Now Hipkins is eager to regain the momentum leading into the final week of the campaign. He hinted Labour would have its own party stars to wheel out, after Sir John Key did a promotional video for National. And he'll be preparing for Thursday night's TVNZ leaders' debate as his last, best chance to turn things around.
To kick off the final eight days of electioneering, he went to friendly territory. After leaving his Auckland hotel room, he flew to Wellington for sign-waving in the Rongotai electorate, where Labour's Fleur Fitzsimons is staring down a serious challenge from the Greens' Julie Anne Genter.
That was followed by a walkabout in Porirua, where he only made it a few paces between passersby stopping him for selfies. It wasn't quite the level of attention Jacinda Ardern used to receive, in being literally mobbed by fans and supporters, but it will have been a welcome ego and confidence boost.

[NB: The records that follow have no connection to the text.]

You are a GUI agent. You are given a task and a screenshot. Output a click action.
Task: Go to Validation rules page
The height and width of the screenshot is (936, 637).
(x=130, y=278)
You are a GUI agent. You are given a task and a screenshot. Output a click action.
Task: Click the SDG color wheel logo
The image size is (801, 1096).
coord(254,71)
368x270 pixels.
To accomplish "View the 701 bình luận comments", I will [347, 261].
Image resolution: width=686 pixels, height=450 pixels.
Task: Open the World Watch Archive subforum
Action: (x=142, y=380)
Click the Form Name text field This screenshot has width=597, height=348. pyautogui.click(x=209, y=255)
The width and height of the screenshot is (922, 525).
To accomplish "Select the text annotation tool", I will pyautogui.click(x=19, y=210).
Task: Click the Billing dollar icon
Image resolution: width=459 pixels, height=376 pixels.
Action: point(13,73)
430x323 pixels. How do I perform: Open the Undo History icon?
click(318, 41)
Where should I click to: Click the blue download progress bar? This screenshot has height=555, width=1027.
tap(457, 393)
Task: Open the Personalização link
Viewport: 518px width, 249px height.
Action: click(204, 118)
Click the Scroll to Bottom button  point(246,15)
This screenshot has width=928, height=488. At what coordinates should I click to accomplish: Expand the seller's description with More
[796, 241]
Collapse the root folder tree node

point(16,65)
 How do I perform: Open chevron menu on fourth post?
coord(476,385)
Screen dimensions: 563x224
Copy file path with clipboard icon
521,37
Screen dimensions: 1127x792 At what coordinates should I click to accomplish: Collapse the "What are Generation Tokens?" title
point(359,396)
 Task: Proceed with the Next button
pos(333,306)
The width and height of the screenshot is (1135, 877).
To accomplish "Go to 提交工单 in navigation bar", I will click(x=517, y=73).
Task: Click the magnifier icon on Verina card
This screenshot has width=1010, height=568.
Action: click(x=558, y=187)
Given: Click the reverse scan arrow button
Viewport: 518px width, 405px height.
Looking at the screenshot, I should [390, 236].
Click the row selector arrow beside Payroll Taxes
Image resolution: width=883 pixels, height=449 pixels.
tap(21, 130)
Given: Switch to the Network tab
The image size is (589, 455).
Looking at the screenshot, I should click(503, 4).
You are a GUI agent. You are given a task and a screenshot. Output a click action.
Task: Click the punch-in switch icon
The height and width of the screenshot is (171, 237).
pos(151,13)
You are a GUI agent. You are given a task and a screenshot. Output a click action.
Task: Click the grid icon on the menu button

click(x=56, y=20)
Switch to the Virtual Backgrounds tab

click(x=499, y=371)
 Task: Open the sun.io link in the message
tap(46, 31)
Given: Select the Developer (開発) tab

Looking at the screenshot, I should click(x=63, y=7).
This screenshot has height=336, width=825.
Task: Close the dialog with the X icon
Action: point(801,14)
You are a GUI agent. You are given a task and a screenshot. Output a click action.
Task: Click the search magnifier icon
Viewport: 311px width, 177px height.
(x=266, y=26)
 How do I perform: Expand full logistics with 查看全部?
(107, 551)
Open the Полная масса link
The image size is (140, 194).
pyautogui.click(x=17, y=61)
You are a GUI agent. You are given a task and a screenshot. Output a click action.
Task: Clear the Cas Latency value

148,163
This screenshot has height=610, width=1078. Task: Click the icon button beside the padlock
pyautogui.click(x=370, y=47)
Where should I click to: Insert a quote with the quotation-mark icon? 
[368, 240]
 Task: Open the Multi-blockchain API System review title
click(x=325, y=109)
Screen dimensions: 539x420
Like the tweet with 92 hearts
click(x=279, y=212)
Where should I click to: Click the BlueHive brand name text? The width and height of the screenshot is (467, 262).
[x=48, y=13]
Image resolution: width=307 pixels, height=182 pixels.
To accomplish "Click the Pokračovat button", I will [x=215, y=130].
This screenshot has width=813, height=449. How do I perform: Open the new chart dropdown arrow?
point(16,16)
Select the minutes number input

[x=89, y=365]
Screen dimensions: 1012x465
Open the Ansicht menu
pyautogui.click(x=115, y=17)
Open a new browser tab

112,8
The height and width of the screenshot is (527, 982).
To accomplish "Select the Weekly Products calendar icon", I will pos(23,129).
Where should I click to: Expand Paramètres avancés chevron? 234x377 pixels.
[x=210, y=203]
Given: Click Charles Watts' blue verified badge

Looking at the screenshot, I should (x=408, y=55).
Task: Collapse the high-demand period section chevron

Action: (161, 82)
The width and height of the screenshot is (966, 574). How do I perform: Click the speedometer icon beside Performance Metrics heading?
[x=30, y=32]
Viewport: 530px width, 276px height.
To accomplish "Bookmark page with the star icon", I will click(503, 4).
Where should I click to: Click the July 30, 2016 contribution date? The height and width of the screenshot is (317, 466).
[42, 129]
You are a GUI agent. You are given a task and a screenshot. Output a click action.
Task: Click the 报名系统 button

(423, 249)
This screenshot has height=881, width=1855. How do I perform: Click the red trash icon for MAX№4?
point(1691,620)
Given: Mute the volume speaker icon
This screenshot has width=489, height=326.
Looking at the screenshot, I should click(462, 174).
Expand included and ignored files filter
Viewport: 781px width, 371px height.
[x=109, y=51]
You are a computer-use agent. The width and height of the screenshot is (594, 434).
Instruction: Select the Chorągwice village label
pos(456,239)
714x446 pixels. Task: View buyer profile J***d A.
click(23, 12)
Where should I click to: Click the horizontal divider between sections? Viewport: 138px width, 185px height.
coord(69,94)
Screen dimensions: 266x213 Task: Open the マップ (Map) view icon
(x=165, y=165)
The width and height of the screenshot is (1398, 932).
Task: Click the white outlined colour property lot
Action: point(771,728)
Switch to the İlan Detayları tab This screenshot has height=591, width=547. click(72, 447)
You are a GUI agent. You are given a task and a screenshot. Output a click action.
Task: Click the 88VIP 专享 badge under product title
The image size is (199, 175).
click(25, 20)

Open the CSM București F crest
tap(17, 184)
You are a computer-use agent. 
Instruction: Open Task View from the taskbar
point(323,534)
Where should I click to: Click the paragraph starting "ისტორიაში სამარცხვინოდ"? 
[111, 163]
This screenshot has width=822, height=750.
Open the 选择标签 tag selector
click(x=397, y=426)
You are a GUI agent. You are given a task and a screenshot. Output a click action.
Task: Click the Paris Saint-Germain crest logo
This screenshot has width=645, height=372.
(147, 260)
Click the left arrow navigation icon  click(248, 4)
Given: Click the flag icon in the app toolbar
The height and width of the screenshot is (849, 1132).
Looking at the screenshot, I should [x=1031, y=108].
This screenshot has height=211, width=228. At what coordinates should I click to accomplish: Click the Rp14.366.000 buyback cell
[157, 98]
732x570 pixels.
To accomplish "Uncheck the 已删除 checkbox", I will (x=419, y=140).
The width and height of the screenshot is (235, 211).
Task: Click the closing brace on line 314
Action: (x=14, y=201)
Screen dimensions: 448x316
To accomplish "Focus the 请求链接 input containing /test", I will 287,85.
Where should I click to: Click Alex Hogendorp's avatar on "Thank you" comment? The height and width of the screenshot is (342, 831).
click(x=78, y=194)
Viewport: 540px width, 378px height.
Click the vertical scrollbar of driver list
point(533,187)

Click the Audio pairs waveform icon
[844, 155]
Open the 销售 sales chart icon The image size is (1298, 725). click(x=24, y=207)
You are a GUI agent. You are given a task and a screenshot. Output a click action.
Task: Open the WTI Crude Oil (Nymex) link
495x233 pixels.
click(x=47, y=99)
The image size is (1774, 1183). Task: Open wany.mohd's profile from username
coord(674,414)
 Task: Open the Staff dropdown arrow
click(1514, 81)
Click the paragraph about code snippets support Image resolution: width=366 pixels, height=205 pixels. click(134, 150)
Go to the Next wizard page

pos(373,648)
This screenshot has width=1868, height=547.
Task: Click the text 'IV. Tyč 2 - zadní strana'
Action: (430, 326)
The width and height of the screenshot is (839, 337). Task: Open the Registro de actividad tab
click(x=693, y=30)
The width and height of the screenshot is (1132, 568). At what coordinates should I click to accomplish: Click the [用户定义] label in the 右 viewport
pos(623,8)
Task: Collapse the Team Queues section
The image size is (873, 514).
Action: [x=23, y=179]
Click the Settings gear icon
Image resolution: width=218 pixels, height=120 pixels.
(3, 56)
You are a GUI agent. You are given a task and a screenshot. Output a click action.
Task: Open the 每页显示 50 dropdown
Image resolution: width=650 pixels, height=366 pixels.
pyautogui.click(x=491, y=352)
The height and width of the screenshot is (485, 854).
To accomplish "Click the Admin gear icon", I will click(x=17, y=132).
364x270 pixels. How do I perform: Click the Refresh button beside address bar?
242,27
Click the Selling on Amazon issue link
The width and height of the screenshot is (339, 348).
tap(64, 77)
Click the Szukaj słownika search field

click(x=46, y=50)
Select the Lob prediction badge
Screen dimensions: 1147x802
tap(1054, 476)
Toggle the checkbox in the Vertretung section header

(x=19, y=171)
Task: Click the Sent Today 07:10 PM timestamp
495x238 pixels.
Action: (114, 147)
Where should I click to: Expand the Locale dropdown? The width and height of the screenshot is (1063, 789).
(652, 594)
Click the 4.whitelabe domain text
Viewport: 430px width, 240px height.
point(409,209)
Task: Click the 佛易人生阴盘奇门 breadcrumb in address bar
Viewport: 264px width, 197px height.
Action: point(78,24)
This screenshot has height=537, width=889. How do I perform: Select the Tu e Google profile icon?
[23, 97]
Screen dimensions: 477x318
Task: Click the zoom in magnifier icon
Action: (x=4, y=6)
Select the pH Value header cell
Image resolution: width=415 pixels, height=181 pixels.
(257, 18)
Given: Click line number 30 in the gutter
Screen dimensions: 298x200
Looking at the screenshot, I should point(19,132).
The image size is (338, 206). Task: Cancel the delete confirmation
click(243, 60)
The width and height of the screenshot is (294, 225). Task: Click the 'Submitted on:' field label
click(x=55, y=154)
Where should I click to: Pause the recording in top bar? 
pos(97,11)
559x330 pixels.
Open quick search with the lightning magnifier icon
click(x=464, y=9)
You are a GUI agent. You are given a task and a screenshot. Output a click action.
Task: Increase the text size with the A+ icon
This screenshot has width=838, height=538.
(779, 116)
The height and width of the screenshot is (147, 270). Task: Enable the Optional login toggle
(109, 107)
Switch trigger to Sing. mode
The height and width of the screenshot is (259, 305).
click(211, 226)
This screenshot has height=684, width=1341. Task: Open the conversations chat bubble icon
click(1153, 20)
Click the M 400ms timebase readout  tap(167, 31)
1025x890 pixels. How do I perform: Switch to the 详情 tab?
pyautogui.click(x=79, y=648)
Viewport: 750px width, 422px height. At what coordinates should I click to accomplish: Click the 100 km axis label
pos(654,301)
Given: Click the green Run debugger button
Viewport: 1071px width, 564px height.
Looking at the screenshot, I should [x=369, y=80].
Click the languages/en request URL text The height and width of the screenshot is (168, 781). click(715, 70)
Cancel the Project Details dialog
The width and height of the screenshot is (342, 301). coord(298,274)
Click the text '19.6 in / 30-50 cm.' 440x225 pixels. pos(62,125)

While these walkabouts tend to be highly choreographed, the Porirua trip was knocked off track early when the cooks at a local kebab joint called for Hipkins to stop in. They showered him (and the attendant Wellington-based MPs Grant Robertson, Ayesha Verrall, Barbara Edmonds and Greg O'Connor, plus the press entourage) with free baklava and took selfies.
Then Hipkins dropped into a local youth services centre, where he took questions from the media and filmed a TikTok dance with young people who were practising for their driver's exams.
The next stop was Brewtown in Upper Hutt, where Hipkins strapped in to the go-kart. He won, but of course he was going to win, given most of his competition were Labour MPs. They were hardly going to outrace the boss the day he recovered from Covid-19.
There was some discussion among the attending media and press secretaries as to whether the checkered flag Hipkins waved in his final lap around the racetrack represented the "last lap".
Perhaps it's a metaphor for the final lap of the campaign, a government press secretary suggested. Certainly not the last lap for Hipkins as a politician.
That's what Hipkins will be trying to reassure himself – and the voting public – over the next eight days. That this isn't his last go around the racetrack. That there's still a bit more fuel in the Labour go-kart.
The last week of the campaign will be full-on, pedal-to-the-metal. It's Hipkins' only chance if he wants to drive a victory lap on October 15.